- _YOUR ASSIGNMENT_
Give the number of lines in the material below that contain the word "computer", and nothing else.

- _DATA PROVIDED_

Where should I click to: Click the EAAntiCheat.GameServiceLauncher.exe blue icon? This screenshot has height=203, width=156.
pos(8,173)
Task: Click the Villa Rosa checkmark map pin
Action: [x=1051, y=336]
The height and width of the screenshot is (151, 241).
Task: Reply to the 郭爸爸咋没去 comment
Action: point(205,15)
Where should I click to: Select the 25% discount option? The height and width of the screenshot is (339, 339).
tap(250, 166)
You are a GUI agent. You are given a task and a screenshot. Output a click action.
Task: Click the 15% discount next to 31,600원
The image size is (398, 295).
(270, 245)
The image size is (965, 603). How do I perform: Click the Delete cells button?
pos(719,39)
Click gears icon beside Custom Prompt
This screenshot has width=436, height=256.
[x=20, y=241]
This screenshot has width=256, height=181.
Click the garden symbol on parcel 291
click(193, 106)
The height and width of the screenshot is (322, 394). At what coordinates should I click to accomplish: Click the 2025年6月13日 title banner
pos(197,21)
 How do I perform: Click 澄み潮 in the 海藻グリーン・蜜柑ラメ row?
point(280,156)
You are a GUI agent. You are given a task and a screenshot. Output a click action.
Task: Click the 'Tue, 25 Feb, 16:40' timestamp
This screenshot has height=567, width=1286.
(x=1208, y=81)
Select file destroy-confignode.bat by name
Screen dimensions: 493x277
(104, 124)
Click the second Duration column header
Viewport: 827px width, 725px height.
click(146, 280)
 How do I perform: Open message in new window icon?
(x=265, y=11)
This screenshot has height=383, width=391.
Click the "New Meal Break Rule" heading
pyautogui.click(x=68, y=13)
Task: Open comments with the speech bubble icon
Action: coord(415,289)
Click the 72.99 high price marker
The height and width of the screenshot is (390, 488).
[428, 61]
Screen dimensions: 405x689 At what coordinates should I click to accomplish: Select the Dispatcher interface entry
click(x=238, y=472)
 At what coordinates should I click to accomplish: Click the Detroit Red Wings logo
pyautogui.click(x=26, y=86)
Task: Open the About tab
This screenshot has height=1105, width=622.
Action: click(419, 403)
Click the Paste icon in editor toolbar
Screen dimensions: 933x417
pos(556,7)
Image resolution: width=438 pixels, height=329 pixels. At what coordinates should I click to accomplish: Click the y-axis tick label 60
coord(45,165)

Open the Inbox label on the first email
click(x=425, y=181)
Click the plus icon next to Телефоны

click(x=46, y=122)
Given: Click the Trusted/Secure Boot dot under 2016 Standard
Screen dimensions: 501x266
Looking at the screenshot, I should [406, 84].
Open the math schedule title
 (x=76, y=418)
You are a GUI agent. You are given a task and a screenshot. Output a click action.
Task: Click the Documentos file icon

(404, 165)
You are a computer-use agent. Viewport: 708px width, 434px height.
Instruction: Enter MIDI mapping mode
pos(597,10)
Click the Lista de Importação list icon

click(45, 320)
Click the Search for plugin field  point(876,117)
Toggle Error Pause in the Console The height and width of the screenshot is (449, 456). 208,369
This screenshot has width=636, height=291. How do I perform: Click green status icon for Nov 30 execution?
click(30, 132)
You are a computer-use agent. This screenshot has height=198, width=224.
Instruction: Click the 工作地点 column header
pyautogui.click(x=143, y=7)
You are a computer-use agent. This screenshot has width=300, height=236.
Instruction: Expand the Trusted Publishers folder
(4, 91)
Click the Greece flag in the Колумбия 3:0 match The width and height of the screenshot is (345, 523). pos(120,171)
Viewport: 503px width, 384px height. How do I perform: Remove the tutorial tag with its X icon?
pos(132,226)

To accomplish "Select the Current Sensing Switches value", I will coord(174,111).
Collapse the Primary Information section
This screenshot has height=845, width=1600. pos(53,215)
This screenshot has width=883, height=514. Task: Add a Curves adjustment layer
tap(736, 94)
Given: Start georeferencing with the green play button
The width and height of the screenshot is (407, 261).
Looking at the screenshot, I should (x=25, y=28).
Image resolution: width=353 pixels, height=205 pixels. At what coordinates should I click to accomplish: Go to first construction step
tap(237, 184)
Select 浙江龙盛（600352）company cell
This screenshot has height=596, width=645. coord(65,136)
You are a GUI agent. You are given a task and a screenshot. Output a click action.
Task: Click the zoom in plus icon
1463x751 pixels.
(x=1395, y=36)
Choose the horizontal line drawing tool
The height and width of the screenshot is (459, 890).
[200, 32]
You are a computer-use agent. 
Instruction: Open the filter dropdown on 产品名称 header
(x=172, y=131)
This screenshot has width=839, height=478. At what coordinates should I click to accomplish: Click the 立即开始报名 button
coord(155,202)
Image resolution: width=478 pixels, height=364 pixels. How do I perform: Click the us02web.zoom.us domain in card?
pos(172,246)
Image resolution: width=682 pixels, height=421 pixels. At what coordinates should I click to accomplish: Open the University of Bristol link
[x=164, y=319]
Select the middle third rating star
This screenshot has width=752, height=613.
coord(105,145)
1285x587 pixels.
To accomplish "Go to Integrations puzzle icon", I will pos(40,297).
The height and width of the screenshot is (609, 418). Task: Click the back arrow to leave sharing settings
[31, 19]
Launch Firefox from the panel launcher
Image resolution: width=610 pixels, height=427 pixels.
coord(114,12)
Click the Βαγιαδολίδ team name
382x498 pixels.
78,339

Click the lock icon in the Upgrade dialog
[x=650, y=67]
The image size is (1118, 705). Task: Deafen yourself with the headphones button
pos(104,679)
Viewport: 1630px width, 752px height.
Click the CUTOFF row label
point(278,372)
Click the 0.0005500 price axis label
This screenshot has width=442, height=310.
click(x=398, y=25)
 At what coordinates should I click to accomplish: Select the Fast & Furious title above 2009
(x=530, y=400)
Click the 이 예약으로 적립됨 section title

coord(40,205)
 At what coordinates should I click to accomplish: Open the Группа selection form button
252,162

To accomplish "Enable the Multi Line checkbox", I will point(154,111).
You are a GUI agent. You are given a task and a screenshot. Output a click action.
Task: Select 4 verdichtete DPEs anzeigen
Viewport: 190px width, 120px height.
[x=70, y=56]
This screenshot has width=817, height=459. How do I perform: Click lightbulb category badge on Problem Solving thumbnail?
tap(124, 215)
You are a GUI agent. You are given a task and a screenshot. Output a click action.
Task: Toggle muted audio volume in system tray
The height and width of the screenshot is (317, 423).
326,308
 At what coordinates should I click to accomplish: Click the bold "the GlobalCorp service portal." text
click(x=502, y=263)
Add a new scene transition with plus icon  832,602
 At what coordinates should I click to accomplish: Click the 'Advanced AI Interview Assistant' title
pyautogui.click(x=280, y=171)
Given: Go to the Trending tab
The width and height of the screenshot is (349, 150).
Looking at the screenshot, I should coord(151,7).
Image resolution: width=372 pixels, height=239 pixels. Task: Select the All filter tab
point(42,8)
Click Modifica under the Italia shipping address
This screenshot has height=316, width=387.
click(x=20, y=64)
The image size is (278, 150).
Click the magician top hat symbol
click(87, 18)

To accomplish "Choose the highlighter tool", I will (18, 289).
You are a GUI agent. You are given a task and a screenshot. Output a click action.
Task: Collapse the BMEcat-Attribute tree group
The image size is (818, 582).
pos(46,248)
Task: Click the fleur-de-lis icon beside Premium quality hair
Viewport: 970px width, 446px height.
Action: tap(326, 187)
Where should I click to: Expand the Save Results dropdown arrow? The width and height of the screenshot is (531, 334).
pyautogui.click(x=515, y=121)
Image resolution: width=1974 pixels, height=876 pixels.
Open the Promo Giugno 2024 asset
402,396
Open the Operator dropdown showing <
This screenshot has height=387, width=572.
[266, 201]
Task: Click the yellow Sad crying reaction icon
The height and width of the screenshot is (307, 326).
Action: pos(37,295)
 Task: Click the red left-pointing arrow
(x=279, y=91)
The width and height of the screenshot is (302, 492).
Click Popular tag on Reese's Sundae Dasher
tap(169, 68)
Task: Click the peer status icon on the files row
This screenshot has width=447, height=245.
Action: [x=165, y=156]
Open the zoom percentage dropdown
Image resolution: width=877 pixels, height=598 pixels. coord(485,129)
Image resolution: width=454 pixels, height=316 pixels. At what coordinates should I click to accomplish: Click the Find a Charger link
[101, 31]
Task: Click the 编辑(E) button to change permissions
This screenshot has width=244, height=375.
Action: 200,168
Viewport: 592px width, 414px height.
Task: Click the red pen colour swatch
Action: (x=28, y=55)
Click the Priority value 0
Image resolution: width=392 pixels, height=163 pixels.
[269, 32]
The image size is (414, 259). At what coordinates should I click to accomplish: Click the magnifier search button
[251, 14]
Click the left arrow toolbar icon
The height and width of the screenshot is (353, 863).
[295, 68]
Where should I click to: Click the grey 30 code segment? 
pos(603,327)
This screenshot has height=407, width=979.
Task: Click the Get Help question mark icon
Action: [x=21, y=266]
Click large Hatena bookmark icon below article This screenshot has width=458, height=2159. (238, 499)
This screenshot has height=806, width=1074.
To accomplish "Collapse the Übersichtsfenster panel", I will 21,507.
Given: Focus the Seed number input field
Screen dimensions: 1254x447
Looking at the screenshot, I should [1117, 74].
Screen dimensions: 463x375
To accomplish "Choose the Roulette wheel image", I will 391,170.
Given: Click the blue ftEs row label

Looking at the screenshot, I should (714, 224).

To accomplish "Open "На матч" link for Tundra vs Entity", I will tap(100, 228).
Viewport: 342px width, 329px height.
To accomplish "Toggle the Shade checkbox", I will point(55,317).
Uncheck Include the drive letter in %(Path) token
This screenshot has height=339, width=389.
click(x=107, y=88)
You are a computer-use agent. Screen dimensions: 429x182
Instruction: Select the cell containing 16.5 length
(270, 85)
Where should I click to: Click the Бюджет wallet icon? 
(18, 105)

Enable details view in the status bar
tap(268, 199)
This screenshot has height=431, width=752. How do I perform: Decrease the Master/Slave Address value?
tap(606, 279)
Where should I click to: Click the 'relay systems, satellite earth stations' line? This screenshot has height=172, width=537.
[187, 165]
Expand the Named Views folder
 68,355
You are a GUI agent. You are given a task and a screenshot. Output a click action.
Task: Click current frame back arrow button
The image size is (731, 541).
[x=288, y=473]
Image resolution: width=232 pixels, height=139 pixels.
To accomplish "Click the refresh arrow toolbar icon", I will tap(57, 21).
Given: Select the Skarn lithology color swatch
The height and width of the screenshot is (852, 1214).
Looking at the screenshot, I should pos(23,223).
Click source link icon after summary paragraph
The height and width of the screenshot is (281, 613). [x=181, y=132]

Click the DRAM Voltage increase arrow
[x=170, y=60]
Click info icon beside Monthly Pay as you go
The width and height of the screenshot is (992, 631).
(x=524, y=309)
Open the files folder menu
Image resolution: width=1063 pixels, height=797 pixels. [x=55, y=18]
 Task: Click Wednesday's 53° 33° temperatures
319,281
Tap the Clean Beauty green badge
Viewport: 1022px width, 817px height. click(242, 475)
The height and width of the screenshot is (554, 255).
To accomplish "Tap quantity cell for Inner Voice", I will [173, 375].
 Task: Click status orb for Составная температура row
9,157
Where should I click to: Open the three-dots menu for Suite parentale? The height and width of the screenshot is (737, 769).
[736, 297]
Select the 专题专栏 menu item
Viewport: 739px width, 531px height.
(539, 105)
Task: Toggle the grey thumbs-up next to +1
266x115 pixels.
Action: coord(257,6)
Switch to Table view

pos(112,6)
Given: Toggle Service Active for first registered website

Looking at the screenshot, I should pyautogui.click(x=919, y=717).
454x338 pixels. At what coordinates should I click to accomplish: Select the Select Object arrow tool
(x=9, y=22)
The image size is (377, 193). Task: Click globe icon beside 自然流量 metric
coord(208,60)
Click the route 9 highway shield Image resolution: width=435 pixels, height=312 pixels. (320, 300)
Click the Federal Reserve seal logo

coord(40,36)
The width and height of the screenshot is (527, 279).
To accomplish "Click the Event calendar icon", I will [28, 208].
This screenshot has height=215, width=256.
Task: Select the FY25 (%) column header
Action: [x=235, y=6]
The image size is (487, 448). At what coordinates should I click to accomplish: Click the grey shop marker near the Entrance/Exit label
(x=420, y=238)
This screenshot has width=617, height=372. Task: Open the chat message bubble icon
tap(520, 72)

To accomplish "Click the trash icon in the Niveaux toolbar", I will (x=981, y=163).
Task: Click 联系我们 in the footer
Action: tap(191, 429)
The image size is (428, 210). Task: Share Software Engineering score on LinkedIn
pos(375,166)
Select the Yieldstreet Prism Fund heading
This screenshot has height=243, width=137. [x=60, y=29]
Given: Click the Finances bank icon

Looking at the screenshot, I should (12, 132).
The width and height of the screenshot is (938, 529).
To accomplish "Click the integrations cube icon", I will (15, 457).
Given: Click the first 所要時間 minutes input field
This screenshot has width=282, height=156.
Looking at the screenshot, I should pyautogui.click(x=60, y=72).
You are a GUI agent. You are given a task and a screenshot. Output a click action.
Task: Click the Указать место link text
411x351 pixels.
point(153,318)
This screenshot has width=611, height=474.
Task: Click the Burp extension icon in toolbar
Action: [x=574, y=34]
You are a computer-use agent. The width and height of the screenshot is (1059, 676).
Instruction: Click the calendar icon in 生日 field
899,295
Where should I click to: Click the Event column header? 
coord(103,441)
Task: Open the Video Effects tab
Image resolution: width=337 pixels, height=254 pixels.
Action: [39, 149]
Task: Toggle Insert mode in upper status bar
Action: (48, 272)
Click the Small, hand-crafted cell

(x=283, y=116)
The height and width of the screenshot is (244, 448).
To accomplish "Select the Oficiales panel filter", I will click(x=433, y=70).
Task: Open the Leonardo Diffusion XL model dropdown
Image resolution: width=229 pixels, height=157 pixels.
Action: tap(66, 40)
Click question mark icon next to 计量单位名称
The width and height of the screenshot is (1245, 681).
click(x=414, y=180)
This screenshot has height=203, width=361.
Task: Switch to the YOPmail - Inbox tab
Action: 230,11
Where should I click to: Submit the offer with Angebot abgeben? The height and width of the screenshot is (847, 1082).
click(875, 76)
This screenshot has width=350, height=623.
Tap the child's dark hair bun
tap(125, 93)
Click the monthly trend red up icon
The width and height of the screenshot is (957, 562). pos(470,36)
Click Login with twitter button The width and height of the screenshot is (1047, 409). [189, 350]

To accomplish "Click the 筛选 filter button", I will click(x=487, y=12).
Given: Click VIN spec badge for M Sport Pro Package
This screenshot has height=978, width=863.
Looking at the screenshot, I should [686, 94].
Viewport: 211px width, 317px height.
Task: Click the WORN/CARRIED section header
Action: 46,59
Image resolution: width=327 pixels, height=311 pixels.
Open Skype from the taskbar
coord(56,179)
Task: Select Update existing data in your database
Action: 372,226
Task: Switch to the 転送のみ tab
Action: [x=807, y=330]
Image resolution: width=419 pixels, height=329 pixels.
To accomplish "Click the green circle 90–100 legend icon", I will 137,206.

- _WRITTEN ANSWER_
6